▸ Problem to work on
Every record needs to be set down again without a single difference.

(Stored data)
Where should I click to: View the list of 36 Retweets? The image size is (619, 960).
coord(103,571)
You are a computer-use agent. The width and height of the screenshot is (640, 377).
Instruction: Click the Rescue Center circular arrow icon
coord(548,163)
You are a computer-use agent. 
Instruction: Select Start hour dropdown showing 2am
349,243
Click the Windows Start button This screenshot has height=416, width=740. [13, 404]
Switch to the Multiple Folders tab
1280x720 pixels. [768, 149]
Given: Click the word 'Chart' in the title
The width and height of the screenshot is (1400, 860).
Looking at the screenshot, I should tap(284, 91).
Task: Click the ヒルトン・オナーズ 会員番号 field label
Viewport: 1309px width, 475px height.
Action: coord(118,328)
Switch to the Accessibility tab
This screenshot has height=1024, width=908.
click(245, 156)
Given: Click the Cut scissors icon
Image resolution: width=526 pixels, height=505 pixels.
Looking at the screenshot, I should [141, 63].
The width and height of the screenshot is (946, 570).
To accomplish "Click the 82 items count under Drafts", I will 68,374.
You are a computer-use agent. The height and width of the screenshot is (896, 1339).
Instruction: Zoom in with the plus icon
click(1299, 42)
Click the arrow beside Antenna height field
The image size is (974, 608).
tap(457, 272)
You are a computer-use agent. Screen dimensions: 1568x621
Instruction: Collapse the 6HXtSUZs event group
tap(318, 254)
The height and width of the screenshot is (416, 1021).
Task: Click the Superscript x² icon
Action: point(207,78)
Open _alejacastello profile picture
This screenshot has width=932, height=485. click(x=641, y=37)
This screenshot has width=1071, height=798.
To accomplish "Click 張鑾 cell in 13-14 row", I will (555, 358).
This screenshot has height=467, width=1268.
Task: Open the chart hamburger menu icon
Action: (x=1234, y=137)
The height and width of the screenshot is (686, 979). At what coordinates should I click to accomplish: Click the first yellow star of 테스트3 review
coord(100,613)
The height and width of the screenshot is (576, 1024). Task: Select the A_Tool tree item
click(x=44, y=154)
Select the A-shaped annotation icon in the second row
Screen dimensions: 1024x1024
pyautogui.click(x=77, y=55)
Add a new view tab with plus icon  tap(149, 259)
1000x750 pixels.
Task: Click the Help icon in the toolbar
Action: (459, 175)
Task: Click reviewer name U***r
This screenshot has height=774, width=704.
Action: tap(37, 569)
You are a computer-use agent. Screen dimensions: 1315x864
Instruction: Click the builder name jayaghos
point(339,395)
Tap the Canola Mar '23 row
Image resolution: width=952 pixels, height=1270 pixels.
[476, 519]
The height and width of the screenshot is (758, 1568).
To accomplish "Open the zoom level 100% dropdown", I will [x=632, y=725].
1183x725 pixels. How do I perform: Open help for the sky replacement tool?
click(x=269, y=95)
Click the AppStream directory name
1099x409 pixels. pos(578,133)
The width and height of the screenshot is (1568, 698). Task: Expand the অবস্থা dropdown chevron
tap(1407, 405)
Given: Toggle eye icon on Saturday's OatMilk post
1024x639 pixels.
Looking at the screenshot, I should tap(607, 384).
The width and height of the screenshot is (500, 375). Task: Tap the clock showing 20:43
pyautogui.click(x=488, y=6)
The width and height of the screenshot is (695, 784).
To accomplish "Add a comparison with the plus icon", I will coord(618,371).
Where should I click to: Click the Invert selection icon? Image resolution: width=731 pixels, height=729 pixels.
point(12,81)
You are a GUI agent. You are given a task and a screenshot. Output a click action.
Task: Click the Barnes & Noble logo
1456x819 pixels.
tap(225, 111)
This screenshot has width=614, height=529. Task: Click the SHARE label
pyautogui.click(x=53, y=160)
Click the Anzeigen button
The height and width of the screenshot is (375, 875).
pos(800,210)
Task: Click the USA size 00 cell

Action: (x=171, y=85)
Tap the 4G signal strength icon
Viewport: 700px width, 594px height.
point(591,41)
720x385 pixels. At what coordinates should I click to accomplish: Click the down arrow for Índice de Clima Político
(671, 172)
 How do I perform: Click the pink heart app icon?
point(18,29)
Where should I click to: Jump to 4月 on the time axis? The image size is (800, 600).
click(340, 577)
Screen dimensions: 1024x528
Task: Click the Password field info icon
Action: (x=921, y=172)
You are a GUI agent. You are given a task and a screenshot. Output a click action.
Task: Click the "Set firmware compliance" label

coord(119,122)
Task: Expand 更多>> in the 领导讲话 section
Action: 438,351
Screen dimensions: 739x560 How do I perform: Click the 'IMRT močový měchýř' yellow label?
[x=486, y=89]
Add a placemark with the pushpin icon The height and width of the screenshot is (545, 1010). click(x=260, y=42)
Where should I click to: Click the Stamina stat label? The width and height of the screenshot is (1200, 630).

▸ Answer space
Where should I click to: View the list of 36 Retweets? The image size is (619, 960).
coord(103,571)
You are a computer-use agent. The width and height of the screenshot is (640, 377).
Instruction: Click the Rescue Center circular arrow icon
coord(548,163)
You are a computer-use agent. 
Instruction: Select Start hour dropdown showing 2am
349,243
Click the Windows Start button This screenshot has height=416, width=740. [13, 404]
Switch to the Multiple Folders tab
1280x720 pixels. [768, 149]
Given: Click the word 'Chart' in the title
The width and height of the screenshot is (1400, 860).
Looking at the screenshot, I should tap(284, 91).
Task: Click the ヒルトン・オナーズ 会員番号 field label
Viewport: 1309px width, 475px height.
Action: coord(118,328)
Switch to the Accessibility tab
This screenshot has height=1024, width=908.
click(245, 156)
Given: Click the Cut scissors icon
Image resolution: width=526 pixels, height=505 pixels.
Looking at the screenshot, I should [141, 63].
The width and height of the screenshot is (946, 570).
To accomplish "Click the 82 items count under Drafts", I will 68,374.
You are a computer-use agent. The height and width of the screenshot is (896, 1339).
Instruction: Zoom in with the plus icon
click(1299, 42)
Click the arrow beside Antenna height field
The image size is (974, 608).
tap(457, 272)
You are a computer-use agent. Screen dimensions: 1568x621
Instruction: Collapse the 6HXtSUZs event group
tap(318, 254)
The height and width of the screenshot is (416, 1021).
Task: Click the Superscript x² icon
Action: point(207,78)
Open _alejacastello profile picture
This screenshot has width=932, height=485. click(x=641, y=37)
This screenshot has width=1071, height=798.
To accomplish "Click 張鑾 cell in 13-14 row", I will (555, 358).
This screenshot has height=467, width=1268.
Task: Open the chart hamburger menu icon
Action: (x=1234, y=137)
The height and width of the screenshot is (686, 979). At what coordinates should I click to accomplish: Click the first yellow star of 테스트3 review
coord(100,613)
The height and width of the screenshot is (576, 1024). Task: Select the A_Tool tree item
click(x=44, y=154)
Select the A-shaped annotation icon in the second row
Screen dimensions: 1024x1024
pyautogui.click(x=77, y=55)
Add a new view tab with plus icon  tap(149, 259)
1000x750 pixels.
Task: Click the Help icon in the toolbar
Action: (459, 175)
Task: Click reviewer name U***r
This screenshot has height=774, width=704.
Action: tap(37, 569)
You are a computer-use agent. Screen dimensions: 1315x864
Instruction: Click the builder name jayaghos
point(339,395)
Tap the Canola Mar '23 row
Image resolution: width=952 pixels, height=1270 pixels.
[476, 519]
The height and width of the screenshot is (758, 1568).
To accomplish "Open the zoom level 100% dropdown", I will [x=632, y=725].
1183x725 pixels. How do I perform: Open help for the sky replacement tool?
click(x=269, y=95)
Click the AppStream directory name
1099x409 pixels. pos(578,133)
The width and height of the screenshot is (1568, 698). Task: Expand the অবস্থা dropdown chevron
tap(1407, 405)
Given: Toggle eye icon on Saturday's OatMilk post
1024x639 pixels.
Looking at the screenshot, I should tap(607, 384).
The width and height of the screenshot is (500, 375). Task: Tap the clock showing 20:43
pyautogui.click(x=488, y=6)
The width and height of the screenshot is (695, 784).
To accomplish "Add a comparison with the plus icon", I will coord(618,371).
Where should I click to: Click the Invert selection icon? Image resolution: width=731 pixels, height=729 pixels.
point(12,81)
You are a GUI agent. You are given a task and a screenshot. Output a click action.
Task: Click the Barnes & Noble logo
1456x819 pixels.
tap(225, 111)
This screenshot has width=614, height=529. Task: Click the SHARE label
pyautogui.click(x=53, y=160)
Click the Anzeigen button
The height and width of the screenshot is (375, 875).
pos(800,210)
Task: Click the USA size 00 cell

Action: (x=171, y=85)
Tap the 4G signal strength icon
Viewport: 700px width, 594px height.
point(591,41)
720x385 pixels. At what coordinates should I click to accomplish: Click the down arrow for Índice de Clima Político
(671, 172)
 How do I perform: Click the pink heart app icon?
point(18,29)
Where should I click to: Jump to 4月 on the time axis? The image size is (800, 600).
click(340, 577)
Screen dimensions: 1024x528
Task: Click the Password field info icon
Action: (x=921, y=172)
You are a GUI agent. You are given a task and a screenshot. Output a click action.
Task: Click the "Set firmware compliance" label

coord(119,122)
Task: Expand 更多>> in the 领导讲话 section
Action: 438,351
Screen dimensions: 739x560 How do I perform: Click the 'IMRT močový měchýř' yellow label?
[x=486, y=89]
Add a placemark with the pushpin icon The height and width of the screenshot is (545, 1010). click(x=260, y=42)
Where should I click to: Click the Stamina stat label? The width and height of the screenshot is (1200, 630).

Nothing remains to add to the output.